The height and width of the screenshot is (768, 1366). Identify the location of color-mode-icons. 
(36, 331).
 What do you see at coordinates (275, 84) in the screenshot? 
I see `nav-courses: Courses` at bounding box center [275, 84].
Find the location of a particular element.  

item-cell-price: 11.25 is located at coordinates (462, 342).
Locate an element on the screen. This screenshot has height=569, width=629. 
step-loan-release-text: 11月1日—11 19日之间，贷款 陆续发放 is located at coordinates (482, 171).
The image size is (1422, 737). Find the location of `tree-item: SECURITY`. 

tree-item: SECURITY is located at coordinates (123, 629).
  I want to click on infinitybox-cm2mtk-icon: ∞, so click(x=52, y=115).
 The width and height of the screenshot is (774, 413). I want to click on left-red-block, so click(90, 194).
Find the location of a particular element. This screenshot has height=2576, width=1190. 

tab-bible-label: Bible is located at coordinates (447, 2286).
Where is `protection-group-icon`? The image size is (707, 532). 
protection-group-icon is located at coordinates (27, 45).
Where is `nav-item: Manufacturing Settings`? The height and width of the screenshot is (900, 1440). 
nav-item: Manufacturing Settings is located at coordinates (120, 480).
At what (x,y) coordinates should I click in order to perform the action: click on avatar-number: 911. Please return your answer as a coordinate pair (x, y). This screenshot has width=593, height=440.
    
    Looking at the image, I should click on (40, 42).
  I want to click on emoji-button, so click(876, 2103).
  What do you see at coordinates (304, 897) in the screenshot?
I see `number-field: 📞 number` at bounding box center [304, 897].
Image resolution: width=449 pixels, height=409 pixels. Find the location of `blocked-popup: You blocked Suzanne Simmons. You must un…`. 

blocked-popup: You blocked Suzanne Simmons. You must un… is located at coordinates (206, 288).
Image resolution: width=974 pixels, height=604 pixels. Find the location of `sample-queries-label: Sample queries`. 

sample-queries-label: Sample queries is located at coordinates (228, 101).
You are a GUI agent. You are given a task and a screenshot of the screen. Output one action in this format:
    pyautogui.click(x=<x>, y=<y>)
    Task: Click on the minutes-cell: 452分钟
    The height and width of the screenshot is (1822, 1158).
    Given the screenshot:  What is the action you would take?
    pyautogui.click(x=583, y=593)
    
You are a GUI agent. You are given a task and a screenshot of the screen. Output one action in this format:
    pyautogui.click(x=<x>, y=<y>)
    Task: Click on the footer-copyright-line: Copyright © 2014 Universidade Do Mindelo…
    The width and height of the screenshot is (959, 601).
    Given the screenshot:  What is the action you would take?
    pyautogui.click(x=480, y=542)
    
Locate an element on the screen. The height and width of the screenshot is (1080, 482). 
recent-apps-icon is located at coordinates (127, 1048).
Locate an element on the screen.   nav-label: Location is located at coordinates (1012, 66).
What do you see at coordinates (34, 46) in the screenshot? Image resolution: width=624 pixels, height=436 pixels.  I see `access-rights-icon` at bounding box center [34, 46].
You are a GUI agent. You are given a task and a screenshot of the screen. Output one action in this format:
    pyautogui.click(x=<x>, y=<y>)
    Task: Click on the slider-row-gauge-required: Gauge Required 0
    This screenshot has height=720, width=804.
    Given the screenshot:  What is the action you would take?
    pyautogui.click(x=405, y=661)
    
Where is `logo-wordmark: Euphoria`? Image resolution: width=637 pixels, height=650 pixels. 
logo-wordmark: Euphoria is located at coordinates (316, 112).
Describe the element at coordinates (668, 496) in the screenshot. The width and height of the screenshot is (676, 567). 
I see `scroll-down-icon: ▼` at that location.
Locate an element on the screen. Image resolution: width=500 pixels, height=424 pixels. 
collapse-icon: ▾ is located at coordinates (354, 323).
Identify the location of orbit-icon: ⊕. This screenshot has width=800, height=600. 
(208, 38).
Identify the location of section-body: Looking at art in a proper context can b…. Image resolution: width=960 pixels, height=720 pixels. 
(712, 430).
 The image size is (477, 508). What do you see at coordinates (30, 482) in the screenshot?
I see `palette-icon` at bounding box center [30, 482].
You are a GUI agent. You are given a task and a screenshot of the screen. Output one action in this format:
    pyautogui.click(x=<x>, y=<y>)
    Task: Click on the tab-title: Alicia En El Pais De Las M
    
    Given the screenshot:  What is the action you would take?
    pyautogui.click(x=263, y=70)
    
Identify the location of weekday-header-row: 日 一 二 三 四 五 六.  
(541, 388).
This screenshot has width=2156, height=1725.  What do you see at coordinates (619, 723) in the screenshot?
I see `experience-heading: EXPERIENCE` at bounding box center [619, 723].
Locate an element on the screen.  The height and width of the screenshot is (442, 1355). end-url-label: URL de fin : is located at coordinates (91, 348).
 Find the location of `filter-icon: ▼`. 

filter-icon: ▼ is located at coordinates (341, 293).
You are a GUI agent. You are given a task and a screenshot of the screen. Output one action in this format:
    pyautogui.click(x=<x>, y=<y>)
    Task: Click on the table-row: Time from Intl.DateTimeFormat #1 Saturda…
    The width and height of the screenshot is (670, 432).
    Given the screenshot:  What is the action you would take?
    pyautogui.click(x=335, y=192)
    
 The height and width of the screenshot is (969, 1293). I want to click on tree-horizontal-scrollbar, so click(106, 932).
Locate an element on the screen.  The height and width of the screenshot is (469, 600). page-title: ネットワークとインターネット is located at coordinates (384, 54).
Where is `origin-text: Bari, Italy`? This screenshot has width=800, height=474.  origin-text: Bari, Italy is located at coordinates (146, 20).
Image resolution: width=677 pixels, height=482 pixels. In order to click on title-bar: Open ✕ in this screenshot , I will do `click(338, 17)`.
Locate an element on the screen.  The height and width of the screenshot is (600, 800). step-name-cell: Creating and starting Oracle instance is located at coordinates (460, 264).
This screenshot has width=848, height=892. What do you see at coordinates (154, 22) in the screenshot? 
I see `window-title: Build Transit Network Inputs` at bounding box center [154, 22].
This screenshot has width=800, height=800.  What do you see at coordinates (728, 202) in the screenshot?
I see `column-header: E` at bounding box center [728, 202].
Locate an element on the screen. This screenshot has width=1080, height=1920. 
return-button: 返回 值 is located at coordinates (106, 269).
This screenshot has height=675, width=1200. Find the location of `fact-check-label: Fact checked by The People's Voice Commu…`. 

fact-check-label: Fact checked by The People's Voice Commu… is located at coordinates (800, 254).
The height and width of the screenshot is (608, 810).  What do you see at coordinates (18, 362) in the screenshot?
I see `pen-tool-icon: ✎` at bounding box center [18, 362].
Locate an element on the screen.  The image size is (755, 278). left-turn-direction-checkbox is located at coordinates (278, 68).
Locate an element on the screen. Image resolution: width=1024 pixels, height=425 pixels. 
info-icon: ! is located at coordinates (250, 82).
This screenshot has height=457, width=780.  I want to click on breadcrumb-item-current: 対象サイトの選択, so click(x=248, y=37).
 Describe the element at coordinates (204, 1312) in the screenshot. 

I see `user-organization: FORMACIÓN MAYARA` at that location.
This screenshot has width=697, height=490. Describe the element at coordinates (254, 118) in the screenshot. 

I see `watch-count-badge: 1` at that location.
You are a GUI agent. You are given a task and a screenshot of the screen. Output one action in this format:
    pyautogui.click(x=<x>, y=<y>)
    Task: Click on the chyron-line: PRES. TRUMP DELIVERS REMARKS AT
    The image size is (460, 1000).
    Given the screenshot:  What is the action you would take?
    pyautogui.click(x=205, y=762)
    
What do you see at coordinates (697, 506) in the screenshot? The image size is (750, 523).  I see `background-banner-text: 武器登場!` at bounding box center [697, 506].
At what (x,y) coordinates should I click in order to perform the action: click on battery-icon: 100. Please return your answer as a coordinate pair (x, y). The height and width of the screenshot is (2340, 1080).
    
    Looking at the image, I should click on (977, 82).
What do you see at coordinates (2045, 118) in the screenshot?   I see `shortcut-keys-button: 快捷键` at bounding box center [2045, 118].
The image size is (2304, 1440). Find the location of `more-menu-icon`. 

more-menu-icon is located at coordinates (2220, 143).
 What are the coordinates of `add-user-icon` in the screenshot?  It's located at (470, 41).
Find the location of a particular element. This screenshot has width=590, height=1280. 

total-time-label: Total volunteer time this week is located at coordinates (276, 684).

———

EXERCISE INSTRUCTIONS →
Please write out the lines of the listing word for word, beginning at the line that contains "Image resolution: width=449" and stopping after the line that contains "coordinates (1012, 66).".

SOLUTION →
Image resolution: width=449 pixels, height=409 pixels. Find the location of `blocked-popup: You blocked Suzanne Simmons. You must un…`. 

blocked-popup: You blocked Suzanne Simmons. You must un… is located at coordinates (206, 288).
Image resolution: width=974 pixels, height=604 pixels. Find the location of `sample-queries-label: Sample queries`. 

sample-queries-label: Sample queries is located at coordinates (228, 101).
You are a GUI agent. You are given a task and a screenshot of the screen. Output one action in this format:
    pyautogui.click(x=<x>, y=<y>)
    Task: Click on the minutes-cell: 452分钟
    The height and width of the screenshot is (1822, 1158).
    Given the screenshot:  What is the action you would take?
    pyautogui.click(x=583, y=593)
    
You are a GUI agent. You are given a task and a screenshot of the screen. Output one action in this format:
    pyautogui.click(x=<x>, y=<y>)
    Task: Click on the footer-copyright-line: Copyright © 2014 Universidade Do Mindelo…
    The width and height of the screenshot is (959, 601).
    Given the screenshot:  What is the action you would take?
    pyautogui.click(x=480, y=542)
    
Locate an element on the screen. The height and width of the screenshot is (1080, 482). 
recent-apps-icon is located at coordinates (127, 1048).
Locate an element on the screen.   nav-label: Location is located at coordinates (1012, 66).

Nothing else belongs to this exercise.